I don't remember the exact words Mordechai told us that person had used or how much he was able to tell in those few electrifying minutes, but Mordechai said that total silence fell in the ordinarily noisy Beit Midrash.

"No one could get out a word, the shock was so great. Utter silence. You could have heard a pin drop.

"And then, the Amshiniver Rebbe, who was with the yeshiva throughout the war, stepped up to the Bima and said three words: "Vechiper admaso amo."  

Those three words, a cryptic expression taken from Moses' words in Haazinu (Deuteronomy 32, 43) are written at the end of a verse which promises: For He will avenge the blood of His servants, inflict revenge upon His adversaries.

Vechiper (will appease, will give comfort in this context) admaso (His land) amo (His people) is understood in various ways because there is no conjunction between the words admaso (His land) and amo (His people) leaving the phrase open to interpretation.

Rashi wrote that Vechiper admaso [ve]amo means He will give comfort to His land [and] His people.and adds that when the people are comforted the land is as well. 

However, it  can also be interpreted as Vechiper admaso [et] amo, His land is what will give comfort [to] His people.

"The Rebbe did not say the entire verse, but we knew it ourselves. We did not understand why he did not speak of G-d's vengeance, but only of the land and its people..

"The Rebbe was telling us that the return to the land will comfort our people," he said, looking again at the beautiful vista of the Holy City and its new neighborhoods, filled with thriving Jewish life, with young families and their happy children' "and I didn't understand."

"But now I understand, now I understand," he said, joy shining through his tears.

The Amshiniver Rebbe brought his hassidim to Israel and rebuilt his congregation in the re-established Jewish state.
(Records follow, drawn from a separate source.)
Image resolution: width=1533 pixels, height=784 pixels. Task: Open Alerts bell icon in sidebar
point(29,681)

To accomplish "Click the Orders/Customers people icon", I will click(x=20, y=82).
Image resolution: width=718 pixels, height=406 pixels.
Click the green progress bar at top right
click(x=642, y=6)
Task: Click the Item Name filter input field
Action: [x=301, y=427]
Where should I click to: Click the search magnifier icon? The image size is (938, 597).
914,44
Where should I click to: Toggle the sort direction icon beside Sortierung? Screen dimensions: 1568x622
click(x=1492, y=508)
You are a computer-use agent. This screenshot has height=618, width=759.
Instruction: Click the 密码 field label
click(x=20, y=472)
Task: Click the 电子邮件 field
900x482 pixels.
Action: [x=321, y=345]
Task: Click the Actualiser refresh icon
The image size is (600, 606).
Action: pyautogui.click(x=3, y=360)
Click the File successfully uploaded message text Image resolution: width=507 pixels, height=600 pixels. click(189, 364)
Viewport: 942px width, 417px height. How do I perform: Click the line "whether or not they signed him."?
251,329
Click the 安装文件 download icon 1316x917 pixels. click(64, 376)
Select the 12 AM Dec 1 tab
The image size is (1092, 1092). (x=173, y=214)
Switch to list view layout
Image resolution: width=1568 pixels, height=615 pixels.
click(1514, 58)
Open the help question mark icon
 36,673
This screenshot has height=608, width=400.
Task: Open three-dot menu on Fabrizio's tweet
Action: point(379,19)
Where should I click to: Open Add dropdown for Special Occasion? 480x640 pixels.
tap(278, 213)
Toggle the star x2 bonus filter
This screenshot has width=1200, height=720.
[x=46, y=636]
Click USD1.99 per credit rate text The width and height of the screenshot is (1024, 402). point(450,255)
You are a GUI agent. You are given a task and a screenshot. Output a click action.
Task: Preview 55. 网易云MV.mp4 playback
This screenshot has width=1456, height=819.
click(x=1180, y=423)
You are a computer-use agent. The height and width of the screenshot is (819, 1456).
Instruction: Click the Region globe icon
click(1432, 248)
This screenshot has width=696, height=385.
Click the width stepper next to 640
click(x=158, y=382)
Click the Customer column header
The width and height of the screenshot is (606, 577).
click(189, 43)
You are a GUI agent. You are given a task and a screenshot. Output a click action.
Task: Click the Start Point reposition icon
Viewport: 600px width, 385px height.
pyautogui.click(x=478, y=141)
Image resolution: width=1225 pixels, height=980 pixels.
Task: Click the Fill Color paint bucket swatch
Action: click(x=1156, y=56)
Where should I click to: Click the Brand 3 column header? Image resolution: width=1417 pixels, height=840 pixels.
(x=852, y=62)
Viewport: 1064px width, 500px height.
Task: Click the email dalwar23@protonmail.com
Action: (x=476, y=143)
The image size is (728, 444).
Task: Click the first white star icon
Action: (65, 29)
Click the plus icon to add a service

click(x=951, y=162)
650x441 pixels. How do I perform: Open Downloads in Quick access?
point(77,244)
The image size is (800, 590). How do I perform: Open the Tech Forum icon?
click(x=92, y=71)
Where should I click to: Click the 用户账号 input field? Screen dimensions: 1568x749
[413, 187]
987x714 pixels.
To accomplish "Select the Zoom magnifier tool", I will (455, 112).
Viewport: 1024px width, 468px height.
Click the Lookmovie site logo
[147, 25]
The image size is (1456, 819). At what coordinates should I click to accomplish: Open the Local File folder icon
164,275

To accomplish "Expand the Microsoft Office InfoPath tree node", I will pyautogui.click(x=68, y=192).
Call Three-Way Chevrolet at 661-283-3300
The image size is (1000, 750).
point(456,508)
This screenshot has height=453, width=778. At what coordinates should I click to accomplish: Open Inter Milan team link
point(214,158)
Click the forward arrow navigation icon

And today the house of Israel mourns its fallen while the joy of the return to its land and the willingness of its young men to fight for it and avenge the years of spilt Jewish blood grants our people comfort, as Hashem promised in Haazinu.

From Holocaust Remembrance Day to IDF Memorial Day for Soldiers and Terror Victims  to Independence Day, one long unbroken chain of faith, trials and rebirth.